Problems to work on:
(a) Retype the part of the potluck thread starting at "Braided Stuffed Pizza" and ending at "of your toppings.", word for word, leaving the listing aside.
(b) Write what comes next in the potluck thread, picking up where it stops, and leave the listing aside.

Selected passage:
# Need a potluck dish idea..........



## wtyw2002 (May 9, 2005)

preferably cold -- like sandwiches or main entree-type. We will have very limited reheating resources - so cold dish would be ideal.

Thanks!!
Maureen


----------



## comissaryqueen (May 9, 2005)

How about wrap sandwiches. Buy spinach or tomato tortillas and stuff them with whatever you like. Cut them on an angle and they make a nice presentation. Very colorful and easy.


----------



## abjcooking (May 9, 2005)

This isn't very fancy, but my friends like it when I bring my cold salad. It actually started as a greek salad, but evolved to accomodate the taste buds of my friends.It is light and healthy and people like munching on it through the day.

Just cut all of these up into bite size pieces and put into a bowl

green pepper
red onion
cucumber
olives
cherry, grape or roma tomatoes
hearts of palm
artichoke hearts
sharp cheddar cheese

Just pour a little robust italian dressing over, toss and enjoy. I like this recipe because you can play around with it and make it your own. You can even try a red wine vinegarette, it will be a little sweeter. Serve in a fancy bowl.


----------



## abjcooking (May 9, 2005)

Chinese Chicken Salad

2 T. sugar
1 t. salt
1 t. Accent seasoning mix
1/2 t. cracked pepper
1/4 cup salad oil
1 t. sesame oil
3 T. vinegar
1/2 lb. cooked chicken
2 oz. chow mein noodles
1 small head lettuce. shredded
3 green onions, chopped
2 T. almonds, toasted and chopped
1 T. sesame seeds, toasted

Mix first 7 ingredients and chill.  Boil chicken then shred.  Toss together with other ingredients.  Add chow mein noodles before serving.


----------



## abjcooking (May 9, 2005)

Braided Stuffed Pizza Sandwiches

Roll out a can of pillsbury pizza crust on a sprayed cookie sheet, forming a 14x11 inch rectangle.

Spread ingredients of your choosing (exp: garlic herb cheese, canadian bacon, pepperoni, mozzerela, parmesan, pepper flakes) down the center 1/3 of your bread.  This will leave you with equal sides of dough on the right and left of your toppings.

With scissors or knife, make cuts 1 inch apart on long sides of dough to within 1/2" of filling.  Basically the cuts will run from the filling and through the end of the bread all the way down.  This will make strips that you can pull over the filling in a braided look.

Alternately cross strips over filling.  Fold ends under to seal.

Brush with mixture of egg yolk and water.  Sprinkle with poppy or sesame seeds. 

Bake at 400 for 11-16 minutes or until golden brown.  Cut bread into slices and serve with pizza sauce.


----------



## abjcooking (May 9, 2005)

Extracted records:
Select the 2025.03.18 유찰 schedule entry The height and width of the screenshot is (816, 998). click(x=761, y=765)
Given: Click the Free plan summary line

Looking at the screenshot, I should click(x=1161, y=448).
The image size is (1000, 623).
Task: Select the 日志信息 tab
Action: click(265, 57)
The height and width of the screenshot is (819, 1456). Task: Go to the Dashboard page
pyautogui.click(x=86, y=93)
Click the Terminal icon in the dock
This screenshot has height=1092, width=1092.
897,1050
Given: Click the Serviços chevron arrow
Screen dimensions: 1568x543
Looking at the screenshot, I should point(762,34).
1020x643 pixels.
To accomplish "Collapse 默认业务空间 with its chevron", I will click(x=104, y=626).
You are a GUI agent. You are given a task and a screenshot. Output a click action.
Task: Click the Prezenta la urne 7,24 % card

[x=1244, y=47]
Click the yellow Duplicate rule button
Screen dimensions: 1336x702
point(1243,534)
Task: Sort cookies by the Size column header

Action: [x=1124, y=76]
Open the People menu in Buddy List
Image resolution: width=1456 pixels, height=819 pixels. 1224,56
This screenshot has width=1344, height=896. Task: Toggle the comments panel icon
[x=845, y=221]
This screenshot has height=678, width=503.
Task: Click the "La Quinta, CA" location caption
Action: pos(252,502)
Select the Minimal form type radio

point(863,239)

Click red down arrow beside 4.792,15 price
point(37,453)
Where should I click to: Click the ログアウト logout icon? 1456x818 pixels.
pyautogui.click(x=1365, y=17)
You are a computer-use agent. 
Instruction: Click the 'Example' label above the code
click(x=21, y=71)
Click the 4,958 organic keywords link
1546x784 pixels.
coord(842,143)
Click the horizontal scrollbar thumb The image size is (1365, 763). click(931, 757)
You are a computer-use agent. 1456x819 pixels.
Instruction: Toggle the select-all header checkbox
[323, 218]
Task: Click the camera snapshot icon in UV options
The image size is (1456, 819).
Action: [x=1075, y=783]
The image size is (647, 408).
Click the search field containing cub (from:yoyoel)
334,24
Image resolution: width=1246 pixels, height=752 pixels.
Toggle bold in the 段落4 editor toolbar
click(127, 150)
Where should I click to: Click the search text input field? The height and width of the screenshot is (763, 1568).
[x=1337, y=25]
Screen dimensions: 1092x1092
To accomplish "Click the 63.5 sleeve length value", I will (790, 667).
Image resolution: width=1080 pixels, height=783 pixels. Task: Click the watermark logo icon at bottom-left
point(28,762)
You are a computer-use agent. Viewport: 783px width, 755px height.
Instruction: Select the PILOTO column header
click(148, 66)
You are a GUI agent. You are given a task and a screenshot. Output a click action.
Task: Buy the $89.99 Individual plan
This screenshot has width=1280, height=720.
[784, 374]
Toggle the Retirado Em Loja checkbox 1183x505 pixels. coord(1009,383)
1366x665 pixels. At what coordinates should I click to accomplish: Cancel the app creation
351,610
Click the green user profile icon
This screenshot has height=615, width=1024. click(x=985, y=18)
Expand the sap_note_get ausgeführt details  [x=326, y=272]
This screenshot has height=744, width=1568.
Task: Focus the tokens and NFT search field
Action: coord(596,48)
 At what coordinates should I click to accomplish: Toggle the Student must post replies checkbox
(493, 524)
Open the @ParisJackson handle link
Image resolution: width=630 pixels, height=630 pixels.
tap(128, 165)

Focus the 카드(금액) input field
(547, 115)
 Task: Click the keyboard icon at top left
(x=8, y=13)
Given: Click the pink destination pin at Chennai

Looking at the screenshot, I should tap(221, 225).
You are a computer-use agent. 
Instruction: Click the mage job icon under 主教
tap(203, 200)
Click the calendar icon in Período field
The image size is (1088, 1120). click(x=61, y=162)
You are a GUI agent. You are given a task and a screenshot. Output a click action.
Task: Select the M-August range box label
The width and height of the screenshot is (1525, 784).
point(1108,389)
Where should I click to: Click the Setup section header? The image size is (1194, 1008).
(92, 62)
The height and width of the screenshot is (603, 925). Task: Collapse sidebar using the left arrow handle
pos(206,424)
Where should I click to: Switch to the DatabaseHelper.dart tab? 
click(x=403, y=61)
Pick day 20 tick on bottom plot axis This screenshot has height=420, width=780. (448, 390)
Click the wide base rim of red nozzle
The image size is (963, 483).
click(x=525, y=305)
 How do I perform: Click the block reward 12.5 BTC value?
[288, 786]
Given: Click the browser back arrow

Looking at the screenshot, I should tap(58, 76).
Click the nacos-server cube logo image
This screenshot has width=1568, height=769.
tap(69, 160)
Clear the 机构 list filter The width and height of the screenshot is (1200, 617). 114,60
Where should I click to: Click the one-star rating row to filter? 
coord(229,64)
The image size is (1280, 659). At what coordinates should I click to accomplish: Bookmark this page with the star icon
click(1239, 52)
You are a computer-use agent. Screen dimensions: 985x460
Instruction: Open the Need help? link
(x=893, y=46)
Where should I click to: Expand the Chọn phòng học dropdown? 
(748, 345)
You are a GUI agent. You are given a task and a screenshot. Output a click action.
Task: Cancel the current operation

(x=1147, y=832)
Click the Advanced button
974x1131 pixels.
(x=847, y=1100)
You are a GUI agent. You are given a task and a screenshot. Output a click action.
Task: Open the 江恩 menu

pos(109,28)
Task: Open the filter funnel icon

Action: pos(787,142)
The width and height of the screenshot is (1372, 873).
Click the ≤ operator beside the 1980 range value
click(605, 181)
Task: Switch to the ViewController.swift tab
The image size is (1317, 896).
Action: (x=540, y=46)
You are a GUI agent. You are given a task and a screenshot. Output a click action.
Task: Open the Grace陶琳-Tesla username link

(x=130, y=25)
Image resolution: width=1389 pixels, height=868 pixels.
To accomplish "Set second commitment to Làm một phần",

Answers provided:
(a)
Braided Stuffed Pizza Sandwiches

Roll out a can of pillsbury pizza crust on a sprayed cookie sheet, forming a 14x11 inch rectangle.

Spread ingredients of your choosing (exp: garlic herb cheese, canadian bacon, pepperoni, mozzerela, parmesan, pepper flakes) down the center 1/3 of your bread.  This will leave you with equal sides of dough on the right and left of your toppings.

(b)
Party Sandwiches

1 unslices 8-10 inch long load pumpernickel bread or other dense specialty bread
1 bunch green onions, chppped
1 (8oz.) package cream cheese, room temp
1/2 t. creole seasoning
1 1/2 pounds thinly sliced rare roast beef, from deli
2 tomatoes, thinly sliced
1 pound bacon, fried crisp and drained
Hellmann's real mayo
Romaine lettuce leaves

Slice bread half lengthwise and hollow out the top of the loaf about 1/2 inch deep.  Bread loaf should be about 3 1/2 inches wide.  Mix green onion and creole seasoning into the cream cheese.  Spread bottom half generously with mayonnaise.  Cover the edge of bread.  Layer the settuce on the bottom half, tomatoes, meat and top with bacon slices.  Top with the hollowed our bread filled with cream cheese.  Slice sandwich diagonally at 2" intervals with serrated knife.


----------



## SierraCook (May 9, 2005)

I took this to a potluck once and I came home with an empty platter. If you can not find broccoli slaw, substitute shredded cabbage. 


Vietnamese Chicken Salad

1¼ lbs. cooked chicken, shredded by hand into julienne strips
6 oz. thin rice stick noodles (maifun)
1 package of Mann™s broccoli slaw
2 tablespoons oil
1 ½ cups grated carrot
2 cups bean sprouts
¼ cup coarsely chopped fresh cilantro leaves
¼ cup chopped fresh basil leaves
½ cup finely chopped scallion greens
¼ cup dry-roasted peanuts

Fill large bowl with very hot water out of tap, enough to cover noodles. Soak noodles in water for ten minutes. Rinse under cold water in colander and drain thoroughly. Clip noodles in to 3-inch lengths and arrange on large serving platter.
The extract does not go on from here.